Research shows certain “hot” foods can help boost overall health.
Chili this, jalapeno that, pepper everything else -- the sheer number of new spicy food offerings continue to crop up all around us. Even that old standby, ketchup, now comes in poblano pepper and sriracha variations. Clearly, Americans have a growing appetite for all things spicy. Happily, this food craze turns out to offer good news for our health. Recent research shows that a little touch of heat in your diet can help prevent heart disease, lower blood pressure, and more. By including some spicy ingredients in your meals, you’re not only adding great flavor, you’re doing your body a favor.
5 positive health effects of adding heat to your meal
Heart Health: Chili peppers and turmeric offer a number of potential benefits to the heart. Both contain powerful anti-inflammatory compounds that aid in circulation and lower blood pressure. The dilating effect of the capsaicin in peppers may even prevent blood clots and lower bad cholesterol. Studies have shown that cultures that consume the most spicy food have a much lower incidence of heart attack and stroke.
Weight Loss: While cutting back on calories and exercise are still the best ways to control weight gain, adding spice to food can actually speed up weight loss. Research suggests that eating hot peppers increases body heat and boosts metabolism, and boosts “fat burning” processes significantly. In addition, the flavor kick tends to make a person feel satisfied more quickly, thereby eating less. And when food is very spicy, people tend to eat more slowly, so the “full” feeling becomes more apparent sooner. Most of all, that extra flavor helps satisfy general food cravings – which is a good thing when people are trying to lose weight.
Pain Relief: The capsaicin in hot peppers is commonly used in over-the-counter creams for people who have arthritis, muscle pain, shingles, or headaches. Its anti-inflammatory properties are thought to even help with autoimmune conditions, like rheumatoid arthritis. And taken internally, capsaicin has been shown to trigger the release of endorphins, the body’s own “opioids.” Again, research shows that such illnesses are less common in countries where a lot of spicy food is consumed.
Cancer Prevention: According to the American Association for Cancer Research, peppers and turmeric both contain anti-cancer properties. The capsaicin in peppers is thought to kill certain kinds of cancer cells, and the curcumin in turmeric may slow the growth of tumors. A study from Cedars-Sinai Medical Center in Los Angeles found that capsaicin was effective in blocking prostate cancer cells in mice, similar to the way cancer drugs work. While research into the effects of pepper and turmeric on cancer is ongoing, these findings are encouraging.
Longevity: The secret to long life might just lie in the humble hot pepper.

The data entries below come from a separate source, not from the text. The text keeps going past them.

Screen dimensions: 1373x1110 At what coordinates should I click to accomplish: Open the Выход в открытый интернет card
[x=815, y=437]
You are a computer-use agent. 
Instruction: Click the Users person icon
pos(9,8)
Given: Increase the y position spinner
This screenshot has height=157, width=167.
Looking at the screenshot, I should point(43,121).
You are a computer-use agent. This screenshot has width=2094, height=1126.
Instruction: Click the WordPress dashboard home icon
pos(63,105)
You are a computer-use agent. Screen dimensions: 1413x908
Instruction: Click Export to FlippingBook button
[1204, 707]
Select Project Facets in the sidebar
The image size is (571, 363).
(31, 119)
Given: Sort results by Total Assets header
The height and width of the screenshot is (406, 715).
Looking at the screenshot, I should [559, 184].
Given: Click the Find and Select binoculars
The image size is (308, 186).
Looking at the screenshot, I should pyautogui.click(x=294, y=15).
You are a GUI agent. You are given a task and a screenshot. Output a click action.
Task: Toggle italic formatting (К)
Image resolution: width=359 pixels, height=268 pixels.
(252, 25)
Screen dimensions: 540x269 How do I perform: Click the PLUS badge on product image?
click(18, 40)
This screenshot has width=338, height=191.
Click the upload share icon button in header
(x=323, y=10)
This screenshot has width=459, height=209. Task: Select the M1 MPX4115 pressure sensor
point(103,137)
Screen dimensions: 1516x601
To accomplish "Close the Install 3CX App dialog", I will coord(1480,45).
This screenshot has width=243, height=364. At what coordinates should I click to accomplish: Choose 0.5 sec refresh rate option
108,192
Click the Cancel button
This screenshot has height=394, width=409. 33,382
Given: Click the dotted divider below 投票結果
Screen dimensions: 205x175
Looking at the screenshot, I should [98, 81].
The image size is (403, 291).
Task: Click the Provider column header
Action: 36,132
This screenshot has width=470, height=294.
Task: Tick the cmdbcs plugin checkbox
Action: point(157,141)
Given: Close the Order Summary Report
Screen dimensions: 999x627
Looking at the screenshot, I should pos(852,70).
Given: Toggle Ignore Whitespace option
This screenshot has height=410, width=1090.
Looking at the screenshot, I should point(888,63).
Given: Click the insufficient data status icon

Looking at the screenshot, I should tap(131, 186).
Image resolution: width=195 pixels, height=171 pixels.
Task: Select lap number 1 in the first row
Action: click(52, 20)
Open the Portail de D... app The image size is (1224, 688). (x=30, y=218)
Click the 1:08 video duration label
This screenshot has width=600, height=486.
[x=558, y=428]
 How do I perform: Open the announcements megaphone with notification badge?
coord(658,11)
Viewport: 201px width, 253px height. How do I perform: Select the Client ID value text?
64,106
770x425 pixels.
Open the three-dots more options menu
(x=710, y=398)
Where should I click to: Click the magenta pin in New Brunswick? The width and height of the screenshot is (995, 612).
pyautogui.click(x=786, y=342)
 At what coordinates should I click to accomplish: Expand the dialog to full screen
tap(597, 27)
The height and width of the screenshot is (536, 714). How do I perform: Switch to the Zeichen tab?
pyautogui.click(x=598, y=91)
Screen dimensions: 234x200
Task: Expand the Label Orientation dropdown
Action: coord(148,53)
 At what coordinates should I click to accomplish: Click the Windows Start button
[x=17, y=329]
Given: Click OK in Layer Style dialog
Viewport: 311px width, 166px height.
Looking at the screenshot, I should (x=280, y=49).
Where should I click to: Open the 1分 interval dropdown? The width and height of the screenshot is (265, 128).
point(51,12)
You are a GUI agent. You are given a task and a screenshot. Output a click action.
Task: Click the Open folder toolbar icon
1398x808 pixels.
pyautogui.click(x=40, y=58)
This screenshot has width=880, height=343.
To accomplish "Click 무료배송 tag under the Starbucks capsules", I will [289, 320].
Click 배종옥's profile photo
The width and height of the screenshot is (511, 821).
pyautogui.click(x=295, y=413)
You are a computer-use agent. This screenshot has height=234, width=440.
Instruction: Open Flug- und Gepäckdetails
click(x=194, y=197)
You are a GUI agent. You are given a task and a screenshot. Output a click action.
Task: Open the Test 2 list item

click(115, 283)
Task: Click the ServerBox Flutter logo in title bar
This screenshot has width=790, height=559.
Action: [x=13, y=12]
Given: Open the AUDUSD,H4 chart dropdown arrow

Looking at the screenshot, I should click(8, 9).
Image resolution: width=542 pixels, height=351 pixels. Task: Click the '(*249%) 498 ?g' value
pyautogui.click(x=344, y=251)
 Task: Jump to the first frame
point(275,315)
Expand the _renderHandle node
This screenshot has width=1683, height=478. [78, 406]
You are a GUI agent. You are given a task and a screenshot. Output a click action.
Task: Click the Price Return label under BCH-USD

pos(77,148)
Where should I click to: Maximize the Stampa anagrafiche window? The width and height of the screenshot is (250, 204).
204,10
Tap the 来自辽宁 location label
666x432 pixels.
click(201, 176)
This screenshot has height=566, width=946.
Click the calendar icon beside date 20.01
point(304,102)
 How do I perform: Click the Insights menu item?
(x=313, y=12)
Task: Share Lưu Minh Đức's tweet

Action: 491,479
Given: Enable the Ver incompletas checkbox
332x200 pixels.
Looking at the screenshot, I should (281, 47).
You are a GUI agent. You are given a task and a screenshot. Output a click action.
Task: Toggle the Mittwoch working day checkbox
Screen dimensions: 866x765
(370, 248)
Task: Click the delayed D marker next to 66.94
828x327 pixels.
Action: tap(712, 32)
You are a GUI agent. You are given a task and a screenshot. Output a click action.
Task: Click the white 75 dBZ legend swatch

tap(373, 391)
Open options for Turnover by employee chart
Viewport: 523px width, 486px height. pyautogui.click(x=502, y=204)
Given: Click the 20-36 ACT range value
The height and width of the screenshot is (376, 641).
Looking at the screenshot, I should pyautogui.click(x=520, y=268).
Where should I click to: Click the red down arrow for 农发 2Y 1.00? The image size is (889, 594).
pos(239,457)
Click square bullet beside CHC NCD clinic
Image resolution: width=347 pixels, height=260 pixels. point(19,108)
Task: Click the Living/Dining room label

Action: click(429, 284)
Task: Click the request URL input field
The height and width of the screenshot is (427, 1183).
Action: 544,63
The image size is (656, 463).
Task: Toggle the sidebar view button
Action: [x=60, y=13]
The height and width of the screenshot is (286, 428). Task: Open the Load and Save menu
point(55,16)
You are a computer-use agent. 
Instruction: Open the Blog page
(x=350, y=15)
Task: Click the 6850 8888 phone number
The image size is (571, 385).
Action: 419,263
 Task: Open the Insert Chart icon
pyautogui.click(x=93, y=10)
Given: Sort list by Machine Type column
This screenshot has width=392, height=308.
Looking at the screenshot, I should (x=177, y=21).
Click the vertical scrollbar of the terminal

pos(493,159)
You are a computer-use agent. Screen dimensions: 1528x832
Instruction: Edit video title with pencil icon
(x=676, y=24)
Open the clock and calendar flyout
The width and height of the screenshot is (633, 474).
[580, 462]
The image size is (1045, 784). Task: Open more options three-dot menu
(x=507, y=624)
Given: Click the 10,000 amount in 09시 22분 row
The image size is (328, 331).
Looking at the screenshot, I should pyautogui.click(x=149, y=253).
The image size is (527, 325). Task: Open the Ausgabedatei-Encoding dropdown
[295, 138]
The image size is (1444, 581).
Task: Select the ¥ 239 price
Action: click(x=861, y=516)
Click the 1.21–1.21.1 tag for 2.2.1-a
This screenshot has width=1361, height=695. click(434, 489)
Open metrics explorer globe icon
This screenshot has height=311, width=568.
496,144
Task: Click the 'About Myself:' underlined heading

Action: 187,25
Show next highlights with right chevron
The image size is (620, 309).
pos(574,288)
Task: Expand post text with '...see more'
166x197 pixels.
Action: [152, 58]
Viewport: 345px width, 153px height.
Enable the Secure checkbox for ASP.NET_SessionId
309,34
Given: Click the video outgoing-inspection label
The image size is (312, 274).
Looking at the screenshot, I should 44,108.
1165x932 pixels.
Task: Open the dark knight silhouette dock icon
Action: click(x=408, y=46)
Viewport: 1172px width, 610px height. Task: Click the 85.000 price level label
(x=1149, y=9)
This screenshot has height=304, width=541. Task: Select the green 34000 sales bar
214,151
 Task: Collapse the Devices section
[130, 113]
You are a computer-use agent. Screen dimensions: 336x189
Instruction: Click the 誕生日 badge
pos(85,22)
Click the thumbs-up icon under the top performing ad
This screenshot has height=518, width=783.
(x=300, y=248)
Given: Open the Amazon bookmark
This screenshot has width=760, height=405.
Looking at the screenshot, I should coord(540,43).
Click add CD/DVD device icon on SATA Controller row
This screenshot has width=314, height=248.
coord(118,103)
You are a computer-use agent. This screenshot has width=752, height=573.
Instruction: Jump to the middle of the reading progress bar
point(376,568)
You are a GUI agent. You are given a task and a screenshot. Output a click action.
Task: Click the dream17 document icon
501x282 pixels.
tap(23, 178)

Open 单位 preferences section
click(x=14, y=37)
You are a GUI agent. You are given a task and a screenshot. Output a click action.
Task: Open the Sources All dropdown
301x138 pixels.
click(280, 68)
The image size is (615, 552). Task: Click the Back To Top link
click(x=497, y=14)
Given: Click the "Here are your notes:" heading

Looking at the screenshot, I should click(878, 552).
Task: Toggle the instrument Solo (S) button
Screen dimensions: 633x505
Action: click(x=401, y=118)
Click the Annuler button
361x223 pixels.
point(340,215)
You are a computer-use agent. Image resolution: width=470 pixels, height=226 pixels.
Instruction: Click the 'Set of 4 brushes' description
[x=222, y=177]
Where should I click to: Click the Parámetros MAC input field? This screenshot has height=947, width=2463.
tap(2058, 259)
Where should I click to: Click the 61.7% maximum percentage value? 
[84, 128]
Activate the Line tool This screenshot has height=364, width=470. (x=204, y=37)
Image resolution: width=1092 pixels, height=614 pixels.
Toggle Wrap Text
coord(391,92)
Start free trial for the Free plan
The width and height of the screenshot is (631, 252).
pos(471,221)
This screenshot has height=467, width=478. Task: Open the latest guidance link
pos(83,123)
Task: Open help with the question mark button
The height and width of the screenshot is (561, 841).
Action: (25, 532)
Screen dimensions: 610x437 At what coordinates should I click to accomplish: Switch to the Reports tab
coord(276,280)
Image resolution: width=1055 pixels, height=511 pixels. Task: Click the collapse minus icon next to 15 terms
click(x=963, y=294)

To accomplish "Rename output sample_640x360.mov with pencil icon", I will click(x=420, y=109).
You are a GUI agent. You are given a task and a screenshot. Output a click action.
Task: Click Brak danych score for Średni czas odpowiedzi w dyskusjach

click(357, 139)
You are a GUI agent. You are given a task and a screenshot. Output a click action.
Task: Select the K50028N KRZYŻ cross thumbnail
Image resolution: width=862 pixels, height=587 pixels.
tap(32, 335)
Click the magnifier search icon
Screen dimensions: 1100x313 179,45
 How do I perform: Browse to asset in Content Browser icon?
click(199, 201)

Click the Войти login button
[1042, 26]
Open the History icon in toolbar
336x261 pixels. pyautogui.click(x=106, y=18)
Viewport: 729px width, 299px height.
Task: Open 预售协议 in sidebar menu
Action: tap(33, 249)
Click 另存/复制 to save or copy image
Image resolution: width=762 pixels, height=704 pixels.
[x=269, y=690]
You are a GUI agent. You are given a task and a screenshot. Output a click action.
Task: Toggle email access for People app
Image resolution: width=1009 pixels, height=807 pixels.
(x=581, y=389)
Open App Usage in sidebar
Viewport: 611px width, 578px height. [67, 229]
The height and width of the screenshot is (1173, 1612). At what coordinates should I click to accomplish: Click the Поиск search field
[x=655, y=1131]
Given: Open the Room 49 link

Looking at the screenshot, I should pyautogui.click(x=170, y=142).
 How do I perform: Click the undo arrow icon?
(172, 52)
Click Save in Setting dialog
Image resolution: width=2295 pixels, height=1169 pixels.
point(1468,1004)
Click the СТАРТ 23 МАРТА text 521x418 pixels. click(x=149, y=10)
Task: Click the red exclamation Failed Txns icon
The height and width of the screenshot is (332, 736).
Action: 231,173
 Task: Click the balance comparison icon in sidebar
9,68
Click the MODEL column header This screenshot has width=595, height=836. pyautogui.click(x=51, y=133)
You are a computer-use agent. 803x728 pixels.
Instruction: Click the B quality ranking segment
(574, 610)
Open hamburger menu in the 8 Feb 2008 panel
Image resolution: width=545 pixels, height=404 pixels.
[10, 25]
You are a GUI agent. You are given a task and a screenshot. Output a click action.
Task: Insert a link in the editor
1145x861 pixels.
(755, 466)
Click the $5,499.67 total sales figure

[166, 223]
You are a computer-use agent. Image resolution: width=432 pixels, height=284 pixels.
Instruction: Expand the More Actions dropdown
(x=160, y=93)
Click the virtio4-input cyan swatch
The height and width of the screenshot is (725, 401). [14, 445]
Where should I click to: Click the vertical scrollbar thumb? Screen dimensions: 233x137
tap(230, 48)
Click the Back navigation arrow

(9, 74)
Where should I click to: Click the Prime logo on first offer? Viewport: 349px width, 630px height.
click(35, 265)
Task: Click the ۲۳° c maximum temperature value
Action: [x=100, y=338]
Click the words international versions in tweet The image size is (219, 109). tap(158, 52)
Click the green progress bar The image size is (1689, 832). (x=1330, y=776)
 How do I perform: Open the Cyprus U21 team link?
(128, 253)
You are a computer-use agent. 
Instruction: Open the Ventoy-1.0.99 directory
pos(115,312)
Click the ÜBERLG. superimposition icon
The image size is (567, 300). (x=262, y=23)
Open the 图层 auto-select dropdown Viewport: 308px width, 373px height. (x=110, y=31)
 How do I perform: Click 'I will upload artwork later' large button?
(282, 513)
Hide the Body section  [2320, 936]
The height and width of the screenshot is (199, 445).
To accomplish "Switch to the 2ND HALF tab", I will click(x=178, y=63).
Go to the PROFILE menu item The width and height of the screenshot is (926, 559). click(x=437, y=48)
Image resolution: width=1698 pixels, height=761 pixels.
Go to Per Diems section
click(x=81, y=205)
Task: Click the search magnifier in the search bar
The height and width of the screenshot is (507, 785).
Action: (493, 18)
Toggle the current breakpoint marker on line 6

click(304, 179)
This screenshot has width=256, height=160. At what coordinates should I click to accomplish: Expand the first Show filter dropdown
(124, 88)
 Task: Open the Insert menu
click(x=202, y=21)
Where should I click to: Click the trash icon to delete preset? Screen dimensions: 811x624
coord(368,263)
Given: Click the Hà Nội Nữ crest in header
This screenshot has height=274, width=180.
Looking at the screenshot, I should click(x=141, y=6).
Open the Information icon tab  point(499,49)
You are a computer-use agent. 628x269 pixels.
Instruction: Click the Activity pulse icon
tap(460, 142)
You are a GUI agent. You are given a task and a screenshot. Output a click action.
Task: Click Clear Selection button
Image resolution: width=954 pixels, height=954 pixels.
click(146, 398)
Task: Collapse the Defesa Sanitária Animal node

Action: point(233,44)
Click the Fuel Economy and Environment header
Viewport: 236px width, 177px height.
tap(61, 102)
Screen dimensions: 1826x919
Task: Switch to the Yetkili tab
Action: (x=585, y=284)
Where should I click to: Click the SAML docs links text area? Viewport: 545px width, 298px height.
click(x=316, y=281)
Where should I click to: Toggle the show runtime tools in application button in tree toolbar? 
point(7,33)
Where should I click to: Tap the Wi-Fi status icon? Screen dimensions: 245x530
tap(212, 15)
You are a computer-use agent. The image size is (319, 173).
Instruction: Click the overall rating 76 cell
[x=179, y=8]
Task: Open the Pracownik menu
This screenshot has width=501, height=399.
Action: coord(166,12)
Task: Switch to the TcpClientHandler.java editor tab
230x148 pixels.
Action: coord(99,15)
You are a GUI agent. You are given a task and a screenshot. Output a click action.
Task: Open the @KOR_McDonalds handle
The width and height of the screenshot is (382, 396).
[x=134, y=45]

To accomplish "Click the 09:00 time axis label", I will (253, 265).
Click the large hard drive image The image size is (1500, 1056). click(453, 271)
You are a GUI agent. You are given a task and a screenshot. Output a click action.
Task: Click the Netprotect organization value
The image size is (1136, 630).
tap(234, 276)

In a 2015 longevity study, the Harvard School of Public Health found that the people who ate spicy foods six or seven times a week were 14 percent less likely to die prematurely. The data also showed that even eating hot foods twice a week lowered the risk by 10 percent. The longevity effect of peppers can be looked at another way: Since spicy food boosts immunity, heart health and a healthy weight, the combined benefits all tend to promote longer life.
How much spicy food is enough to get the benefits?
To reap the most health benefits, add hot peppers and turmeric to meals two to three times a week. Some raw peppers can be too hot to eat comfortably; cooking or sautéeing can tone down the burn, while still retaining their healthful qualities. If you don’t tolerate spicy foods well, try blending them in yogurt or cream sauces. A slice of ginger in tea is soothing and provides many of the same health-boosting benefits as turmeric and peppers. And salsa recipes can be made as mild as you need.
If you simply don’t like spicy food, ask your doctor about taking a curcumin or capsaicin supplement.
This information is not intended as a substitute for professional medical care. Always follow your health care professional's instructions.